MICS approaches are generally performed through a limited right lateral third or fourth intercostal space (ICS) incision (5 to 8 cm) for exposure of the right and left atria. Exposure of the aortic valve and LVOT is achieved via an upper ministernotomy toward the third ICS or anterior thoracotomy with disarticulation of the third rib at the sternum.
In ministernotomy approaches, the patient is positioned supine with arms at the side and full exposure to the femoral and axillary spaces. In right lateral approaches, the patient is positioned supine with a bump placed vertically to elevate the right hemithorax; exposing the lateral ribs as well as the axillary and femoral spaces.
Safe and complete cardiopulmonary bypass (CPB) is essential to achieve optimal clinical outcomes. Complete tumor resection, adequate venous drainage, aortic clamping, and complete de-airing are essential for a successful result. In left-sided tumors, CPB can be safely performed via femoral vessel Selinger access (percutaneously or cut down) and multistage venous drainage. In patients where right-sided cardiac access is necessary, a separate superior vena cava (SVC) cannula can be inserted and snared separately via the right minithoracotomy. Optimal venous drainage is essential for adequate visualization and right ventricular (RV) myocardial protection. Arterial cannulation can be performed femorally, directly into the ascending aorta or via the axillary artery.
Myocardial protection in MICS procedures, similar to MICS valve surgery, is dependent on delivery of cardioplegia. Antegrade cardioplegia is usually administered directly into the ascending aorta. Retrograde cardioplegia is performed via direct catheterization of the coronary sinus (CS) through the right atrium. Alternatively, a percutaneous CS catheter can be inserted via a neck approach prior to surgery. Aortic clamping is optimally performed via standard Chitwood clamp inserted through an axillary stab. Endovascular balloon aortic occlusion may also be performed if the aortotomy is not required.
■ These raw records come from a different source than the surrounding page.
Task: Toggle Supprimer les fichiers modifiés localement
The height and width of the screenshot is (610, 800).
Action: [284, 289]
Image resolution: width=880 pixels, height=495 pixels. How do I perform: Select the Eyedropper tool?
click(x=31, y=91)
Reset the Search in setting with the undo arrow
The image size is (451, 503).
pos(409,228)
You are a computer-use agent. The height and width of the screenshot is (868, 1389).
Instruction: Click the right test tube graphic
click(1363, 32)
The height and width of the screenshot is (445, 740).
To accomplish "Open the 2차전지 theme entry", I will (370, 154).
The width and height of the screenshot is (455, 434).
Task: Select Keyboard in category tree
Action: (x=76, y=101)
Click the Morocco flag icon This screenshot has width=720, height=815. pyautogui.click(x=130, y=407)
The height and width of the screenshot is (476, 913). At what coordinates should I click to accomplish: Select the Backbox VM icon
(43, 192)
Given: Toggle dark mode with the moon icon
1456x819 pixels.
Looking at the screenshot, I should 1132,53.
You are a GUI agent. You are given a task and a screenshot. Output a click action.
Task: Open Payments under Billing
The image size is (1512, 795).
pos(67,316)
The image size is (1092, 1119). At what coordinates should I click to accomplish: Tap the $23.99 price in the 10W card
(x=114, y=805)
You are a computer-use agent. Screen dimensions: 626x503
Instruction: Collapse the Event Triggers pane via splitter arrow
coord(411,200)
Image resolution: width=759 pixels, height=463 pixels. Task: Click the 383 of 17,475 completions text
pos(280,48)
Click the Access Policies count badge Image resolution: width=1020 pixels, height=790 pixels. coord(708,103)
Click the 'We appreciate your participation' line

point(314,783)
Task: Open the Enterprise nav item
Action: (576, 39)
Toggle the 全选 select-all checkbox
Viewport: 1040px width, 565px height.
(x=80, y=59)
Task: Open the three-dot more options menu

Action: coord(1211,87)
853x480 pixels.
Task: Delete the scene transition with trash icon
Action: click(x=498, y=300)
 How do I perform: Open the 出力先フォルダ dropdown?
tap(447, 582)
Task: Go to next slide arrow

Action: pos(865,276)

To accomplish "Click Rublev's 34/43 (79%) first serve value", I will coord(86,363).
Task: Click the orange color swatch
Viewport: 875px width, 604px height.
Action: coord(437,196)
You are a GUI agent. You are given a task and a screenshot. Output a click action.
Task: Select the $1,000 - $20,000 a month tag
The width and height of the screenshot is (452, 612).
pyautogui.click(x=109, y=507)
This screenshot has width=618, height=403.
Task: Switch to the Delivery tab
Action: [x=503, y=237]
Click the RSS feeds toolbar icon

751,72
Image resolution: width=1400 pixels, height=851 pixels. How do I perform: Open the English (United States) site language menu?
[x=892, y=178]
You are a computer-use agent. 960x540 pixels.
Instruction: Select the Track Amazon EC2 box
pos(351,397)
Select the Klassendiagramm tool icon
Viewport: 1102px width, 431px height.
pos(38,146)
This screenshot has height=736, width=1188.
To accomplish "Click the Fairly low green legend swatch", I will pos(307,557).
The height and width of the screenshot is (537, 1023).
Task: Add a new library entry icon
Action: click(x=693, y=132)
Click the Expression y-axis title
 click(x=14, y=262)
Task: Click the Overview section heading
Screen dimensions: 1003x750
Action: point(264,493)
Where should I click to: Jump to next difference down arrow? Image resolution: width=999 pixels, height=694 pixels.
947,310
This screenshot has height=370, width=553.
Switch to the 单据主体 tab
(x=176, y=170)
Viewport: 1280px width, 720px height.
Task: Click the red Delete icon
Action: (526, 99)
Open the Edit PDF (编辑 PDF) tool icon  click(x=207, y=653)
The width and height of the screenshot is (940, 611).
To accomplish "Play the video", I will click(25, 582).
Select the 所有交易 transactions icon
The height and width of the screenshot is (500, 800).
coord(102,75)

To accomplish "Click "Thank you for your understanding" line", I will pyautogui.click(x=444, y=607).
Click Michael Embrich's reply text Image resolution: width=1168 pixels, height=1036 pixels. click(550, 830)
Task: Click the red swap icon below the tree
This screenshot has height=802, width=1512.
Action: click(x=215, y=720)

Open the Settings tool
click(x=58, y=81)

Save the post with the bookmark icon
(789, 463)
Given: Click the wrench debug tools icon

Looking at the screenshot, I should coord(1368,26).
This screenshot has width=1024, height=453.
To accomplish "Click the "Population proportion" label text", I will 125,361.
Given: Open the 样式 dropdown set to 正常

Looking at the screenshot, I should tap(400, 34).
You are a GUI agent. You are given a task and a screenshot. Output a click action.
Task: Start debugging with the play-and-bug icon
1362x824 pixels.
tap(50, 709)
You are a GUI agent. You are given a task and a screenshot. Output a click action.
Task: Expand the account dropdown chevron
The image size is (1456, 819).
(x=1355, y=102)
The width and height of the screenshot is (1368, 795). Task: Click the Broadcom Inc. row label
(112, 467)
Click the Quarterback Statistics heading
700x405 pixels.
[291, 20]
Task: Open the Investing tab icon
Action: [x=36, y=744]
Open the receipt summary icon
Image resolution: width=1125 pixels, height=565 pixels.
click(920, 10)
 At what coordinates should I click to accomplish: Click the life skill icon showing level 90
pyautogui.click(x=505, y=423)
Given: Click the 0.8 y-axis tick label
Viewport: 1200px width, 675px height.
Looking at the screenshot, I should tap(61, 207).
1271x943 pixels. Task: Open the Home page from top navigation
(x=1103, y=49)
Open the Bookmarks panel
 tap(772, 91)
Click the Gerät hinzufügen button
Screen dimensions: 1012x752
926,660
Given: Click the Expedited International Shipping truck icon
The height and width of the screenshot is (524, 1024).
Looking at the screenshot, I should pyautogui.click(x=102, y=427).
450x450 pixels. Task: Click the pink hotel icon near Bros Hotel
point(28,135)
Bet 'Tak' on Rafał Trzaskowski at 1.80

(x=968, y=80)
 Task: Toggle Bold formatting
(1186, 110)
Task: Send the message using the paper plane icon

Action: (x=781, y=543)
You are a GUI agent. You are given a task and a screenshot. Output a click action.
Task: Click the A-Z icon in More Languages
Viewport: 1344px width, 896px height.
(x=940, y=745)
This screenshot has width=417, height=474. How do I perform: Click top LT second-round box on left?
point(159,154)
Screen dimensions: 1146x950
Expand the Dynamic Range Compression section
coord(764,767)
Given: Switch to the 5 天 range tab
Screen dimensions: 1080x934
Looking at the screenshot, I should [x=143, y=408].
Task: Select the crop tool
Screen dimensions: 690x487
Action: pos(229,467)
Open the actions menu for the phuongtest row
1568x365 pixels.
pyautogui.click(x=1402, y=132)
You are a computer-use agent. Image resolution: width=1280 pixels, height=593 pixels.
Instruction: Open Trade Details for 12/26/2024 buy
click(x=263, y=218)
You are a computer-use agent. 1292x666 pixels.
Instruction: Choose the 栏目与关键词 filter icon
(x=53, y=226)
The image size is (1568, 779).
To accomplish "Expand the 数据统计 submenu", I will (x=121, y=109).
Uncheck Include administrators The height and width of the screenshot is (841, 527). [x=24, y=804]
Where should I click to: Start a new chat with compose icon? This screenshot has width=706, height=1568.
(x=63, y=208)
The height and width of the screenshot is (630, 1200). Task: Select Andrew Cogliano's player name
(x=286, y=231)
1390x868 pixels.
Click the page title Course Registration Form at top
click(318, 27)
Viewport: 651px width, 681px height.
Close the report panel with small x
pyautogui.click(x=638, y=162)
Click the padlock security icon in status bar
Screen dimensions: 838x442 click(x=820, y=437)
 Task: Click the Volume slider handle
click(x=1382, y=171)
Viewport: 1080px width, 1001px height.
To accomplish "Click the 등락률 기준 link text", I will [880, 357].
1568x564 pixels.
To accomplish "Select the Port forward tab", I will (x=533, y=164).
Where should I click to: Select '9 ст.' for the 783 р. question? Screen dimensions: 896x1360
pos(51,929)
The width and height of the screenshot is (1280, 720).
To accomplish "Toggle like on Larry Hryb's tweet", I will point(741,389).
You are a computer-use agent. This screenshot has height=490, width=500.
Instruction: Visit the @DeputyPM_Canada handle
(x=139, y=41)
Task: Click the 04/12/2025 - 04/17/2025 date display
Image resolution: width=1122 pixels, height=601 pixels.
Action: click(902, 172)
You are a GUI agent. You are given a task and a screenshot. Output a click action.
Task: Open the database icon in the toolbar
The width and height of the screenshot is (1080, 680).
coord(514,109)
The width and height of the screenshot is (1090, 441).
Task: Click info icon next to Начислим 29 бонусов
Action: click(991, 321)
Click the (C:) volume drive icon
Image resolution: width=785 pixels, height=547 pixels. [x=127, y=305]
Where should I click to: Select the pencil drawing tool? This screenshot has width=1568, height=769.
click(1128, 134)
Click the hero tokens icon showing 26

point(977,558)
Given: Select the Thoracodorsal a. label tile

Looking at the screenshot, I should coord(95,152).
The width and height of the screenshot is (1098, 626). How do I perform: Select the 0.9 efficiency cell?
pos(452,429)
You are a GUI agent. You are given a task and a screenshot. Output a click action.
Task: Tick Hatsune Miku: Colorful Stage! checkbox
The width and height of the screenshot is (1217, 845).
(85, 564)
Venting of the left ventricle (LV) may be performed through direct cannulation of the LA/LV via right superior pulmonary vein or percutaneously through PA drainage.
Excellent preoperative imaging (optimally through CMR) is necessary to delineate tumor anatomy and involvement prior to MICS procedures and surgical planning. If performed adequately, MICS tumor resection is a viable and safe option for complete removal of tumors. With these approaches, patients may benefit from decreased transfusions, length of stay, and pain medication requirement.
Median Sternotomy
Many benign and all malignant tumors are best resected using a mediastinotomy approach. Patient positioning is supine with the arms at the side.